▸ Exercise:
Using the line that contains "Tap the Wi-Fi status icon" as the first line and the last line of the data as the final one, give every line in that range again exactly.

Start of Block

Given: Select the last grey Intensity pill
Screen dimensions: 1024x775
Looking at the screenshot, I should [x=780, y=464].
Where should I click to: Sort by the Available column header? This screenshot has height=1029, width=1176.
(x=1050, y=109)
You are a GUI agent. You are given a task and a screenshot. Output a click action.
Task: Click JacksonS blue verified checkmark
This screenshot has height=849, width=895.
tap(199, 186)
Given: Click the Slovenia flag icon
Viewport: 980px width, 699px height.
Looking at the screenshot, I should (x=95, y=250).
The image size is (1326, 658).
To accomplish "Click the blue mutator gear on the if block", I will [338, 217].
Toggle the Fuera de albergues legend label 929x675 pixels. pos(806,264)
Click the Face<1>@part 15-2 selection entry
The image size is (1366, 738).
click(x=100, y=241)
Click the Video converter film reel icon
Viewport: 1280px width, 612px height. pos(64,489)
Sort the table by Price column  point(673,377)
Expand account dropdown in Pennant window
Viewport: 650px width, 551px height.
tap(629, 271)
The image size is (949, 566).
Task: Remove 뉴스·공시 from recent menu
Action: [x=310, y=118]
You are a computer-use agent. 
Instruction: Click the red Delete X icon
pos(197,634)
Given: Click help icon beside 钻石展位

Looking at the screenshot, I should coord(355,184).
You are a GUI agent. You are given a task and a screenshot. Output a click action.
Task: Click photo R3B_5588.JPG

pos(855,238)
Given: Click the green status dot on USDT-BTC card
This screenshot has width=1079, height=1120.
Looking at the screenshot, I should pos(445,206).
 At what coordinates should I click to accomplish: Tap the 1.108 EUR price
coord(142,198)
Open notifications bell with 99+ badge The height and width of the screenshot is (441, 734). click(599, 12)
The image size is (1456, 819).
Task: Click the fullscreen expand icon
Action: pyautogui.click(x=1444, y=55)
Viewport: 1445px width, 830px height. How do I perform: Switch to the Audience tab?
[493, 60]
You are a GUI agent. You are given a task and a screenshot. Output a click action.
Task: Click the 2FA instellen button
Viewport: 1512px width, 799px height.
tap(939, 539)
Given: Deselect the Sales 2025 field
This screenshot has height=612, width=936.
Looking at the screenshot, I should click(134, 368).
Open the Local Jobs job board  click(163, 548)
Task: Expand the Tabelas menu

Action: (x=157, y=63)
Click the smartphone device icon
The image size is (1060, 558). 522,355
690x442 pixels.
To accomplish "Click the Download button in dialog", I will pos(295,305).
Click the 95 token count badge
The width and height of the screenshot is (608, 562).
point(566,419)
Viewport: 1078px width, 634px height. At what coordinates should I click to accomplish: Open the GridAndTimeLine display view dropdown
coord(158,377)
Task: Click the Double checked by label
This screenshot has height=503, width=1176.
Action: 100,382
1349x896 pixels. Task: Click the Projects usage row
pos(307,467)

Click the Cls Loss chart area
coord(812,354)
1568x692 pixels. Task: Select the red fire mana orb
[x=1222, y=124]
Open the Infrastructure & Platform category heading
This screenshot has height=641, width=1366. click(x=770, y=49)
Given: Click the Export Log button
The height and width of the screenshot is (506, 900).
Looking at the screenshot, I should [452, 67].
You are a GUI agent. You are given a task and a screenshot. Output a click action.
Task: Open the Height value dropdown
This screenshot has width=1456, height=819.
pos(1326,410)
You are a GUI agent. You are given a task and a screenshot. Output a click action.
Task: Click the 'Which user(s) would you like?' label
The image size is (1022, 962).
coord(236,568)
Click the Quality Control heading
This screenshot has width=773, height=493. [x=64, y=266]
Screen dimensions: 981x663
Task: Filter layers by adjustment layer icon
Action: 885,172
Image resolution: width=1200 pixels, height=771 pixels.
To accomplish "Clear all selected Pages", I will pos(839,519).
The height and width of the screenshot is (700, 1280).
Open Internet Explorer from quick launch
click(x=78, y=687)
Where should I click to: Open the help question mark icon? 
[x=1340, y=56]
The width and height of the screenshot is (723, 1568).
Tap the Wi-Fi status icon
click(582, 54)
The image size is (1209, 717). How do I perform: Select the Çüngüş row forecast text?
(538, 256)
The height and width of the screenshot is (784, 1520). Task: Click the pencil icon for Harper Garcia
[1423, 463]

End of Block

▸ Response to this exercise:
Tap the Wi-Fi status icon
click(582, 54)
The image size is (1209, 717). How do I perform: Select the Çüngüş row forecast text?
(538, 256)
The height and width of the screenshot is (784, 1520). Task: Click the pencil icon for Harper Garcia
[1423, 463]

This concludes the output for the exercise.